Le Royaume-Uni est sorti de l’Union européenne le 31 décembre 2020 conformément au référendum sur le Brexit du 23 juin 2016 qui avait donné un résultat de 52 % en faveur du retrait. Le 24 décembre 2020 a été signé un accord commercial entre Londres, qui retrouve sa liberté de contracter, et Bruxelles. Il s’agit d’une évolution fondamentale de l’Union européenne : c’est la première fois qu’un État, dans son intégralité souveraine, quitte les institutions européennes.

 

Certes, l’Algérie et le Groenland, la première en 1962 et le second en 1985, ont quitté l’espace européen, entre indépendance belliqueuse et autonomie insulaire polaire, mais jamais un État en tant que tel n’avait décidé de quitter l’Union. Au demeurant, rien n’était formellement prévu dans ce cas, d’où la durée des négociations pendant lesquelles Bruxelles, Paris et Berlin n’avaient qu’un souhait, celui du retour des Britanniques sur leur décision démocratique, qualifiée de « populiste », de 2016.

Les pires arguments ont même été évoqués : puisque ce serait les seniors qui ont voté, dans leur majorité, contre le maintien, si on refusait le vote, les décès survenus depuis 2016 et la mobilisation des jeunes (les enfants d’Erasmus) feraient, naturellement, le lit de la victoire du maintien. La démocratie, c’est quand le résultat obtenu correspond au résultat voulu.

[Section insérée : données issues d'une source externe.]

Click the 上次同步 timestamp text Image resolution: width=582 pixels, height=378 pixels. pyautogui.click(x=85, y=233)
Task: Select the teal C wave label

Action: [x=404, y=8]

Vous savez, le style de fonctionnement démocratique « à la calédonienne », c’est-à-dire à la française : tant que les Néo-Calédoniens votent pour le maintien au sein de la France, on programme de nouvelles élections, tant en refusant l’urne aux Européens installés depuis 1994 sur le Caillou, soit 17 % du corps électoral potentiel. C’est le gel des listes électorales. Le Blanc ne vote pas toujours, en fonction de sa date d’arrivée. Personne n’a contesté ces accords, dont l’ancien du PSU, Michel Rocard, alors Premier ministre, fut à l’origine (les fameux « accords de Matignon »).

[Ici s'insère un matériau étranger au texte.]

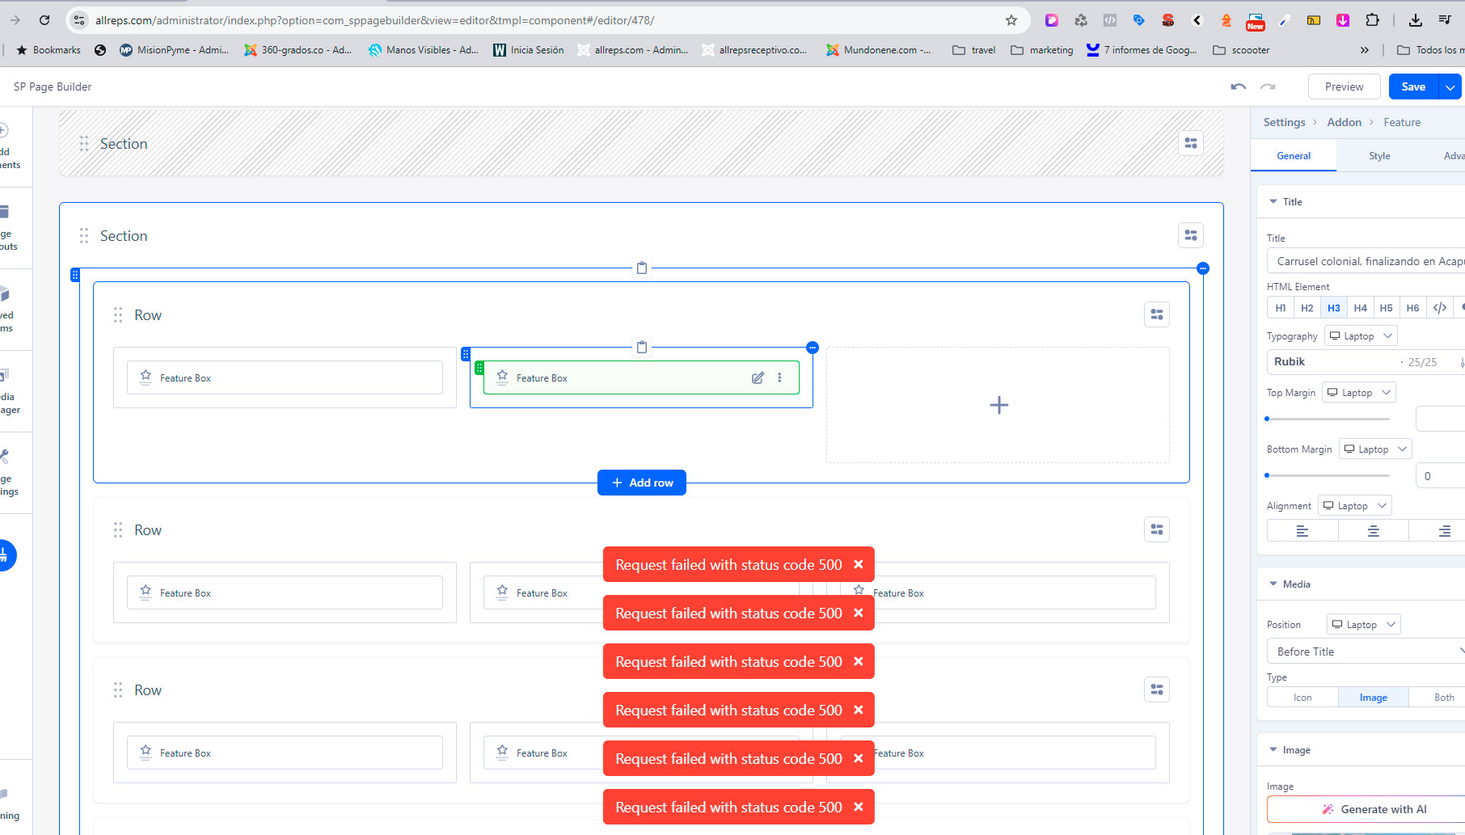Screen dimensions: 1465x835
Task: Expand the Before Title position dropdown
Action: 1366,652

Le Premier ministre conservateur britannique Boris Johnson, favorable au Brexit lors du vote initial de 2016, n’a rien cédé aux technocrates européens, ce qui était loin d’être gagné. Le Royaume-Uni a repris son pouvoir de contracter au niveau international.

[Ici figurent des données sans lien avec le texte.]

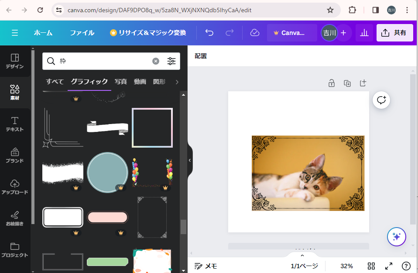
Task: Clear the search field text
Action: click(156, 61)
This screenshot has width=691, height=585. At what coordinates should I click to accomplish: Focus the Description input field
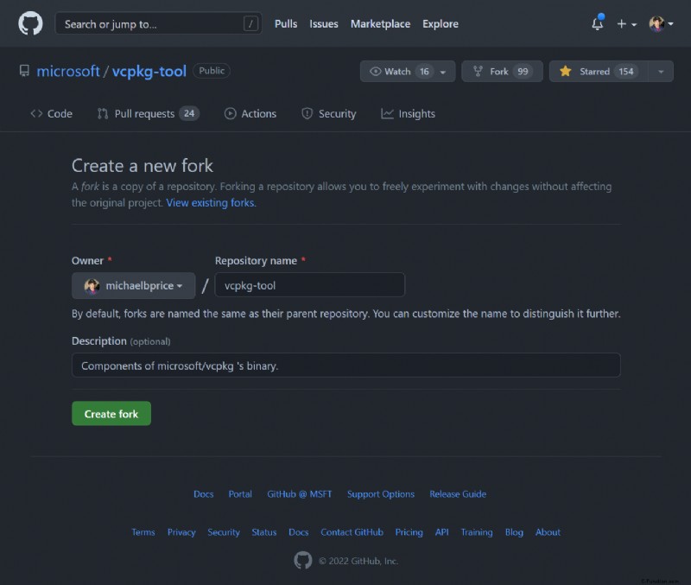point(346,366)
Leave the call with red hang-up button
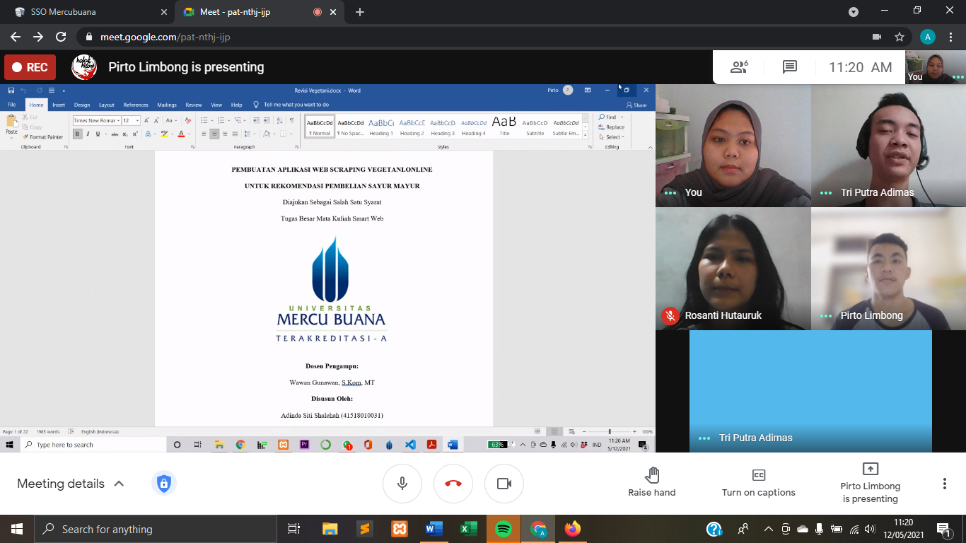This screenshot has width=966, height=543. coord(453,484)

Il faut, en effet, être réaliste. Les pays européens comme la Suisse, l’Islande, la Norvège et le Liechtenstein ont passé des accords commerciaux de libre circulation avec les Vingt-Sept de l’Union. Les micro-États : Monaco, Saint-Marin, Andorre et le Vatican, utilisent l’euro sans faire partie de l’Union. D’autres États, comme le Kosovo, la Serbie, le Monténégro, l’Albanie, la Bosnie-Herzégovine et la Turquie (sic) ont fait vœu de rejoindre l’UE.

Rien n’empêche les États souverains de se lier avec d’autres États ou avec une structure composée de plusieurs États. L’Association européenne de libre-échange (AELE) permet ainsi de regrouper des États hors de l’Union européenne, sans uniformiser les droits de douane.

Le départ des Britanniques, qui avaient intégré la Communauté économique européenne (CEE) en 1973, tend à prouver que l’Union n’est pas la finalité européenne et qu’il n’y a pas, en la matière comme dans tant d’autres, de sens de l’histoire.

La jurisprudence britannique permet aux peuples de savoir qu’il est possible de quitter l’Union sans encourir la fin des temps, l’exclusion continentale et la mise à l’encan.

Et demain ?

À l’Est, le groupe historique de Višegrad (aussi appelé Višegrad 4 ou V4 ou triangle de Višegrad) est un groupe informel réunissant quatre pays d’Europe centrale : la Hongrie, la Pologne, la Tchéquie et la Slovaquie. Ces pays sont tous des États membres de l’Union européenne mais participent d’une volonté de ne pas sombrer dans un libéralisme économique et un libertarisme sociétal : l’Europe évidemment (le souvenir de l’Union soviétique reste prégnant dans les esprits puisqu’il n’y a pas eu de tribunal international condamnant les crimes intrinsèques du communisme) mais dans un cadre national privilégiant la souveraineté et la volonté des peuples. Populisme, vous avez dit populisme ?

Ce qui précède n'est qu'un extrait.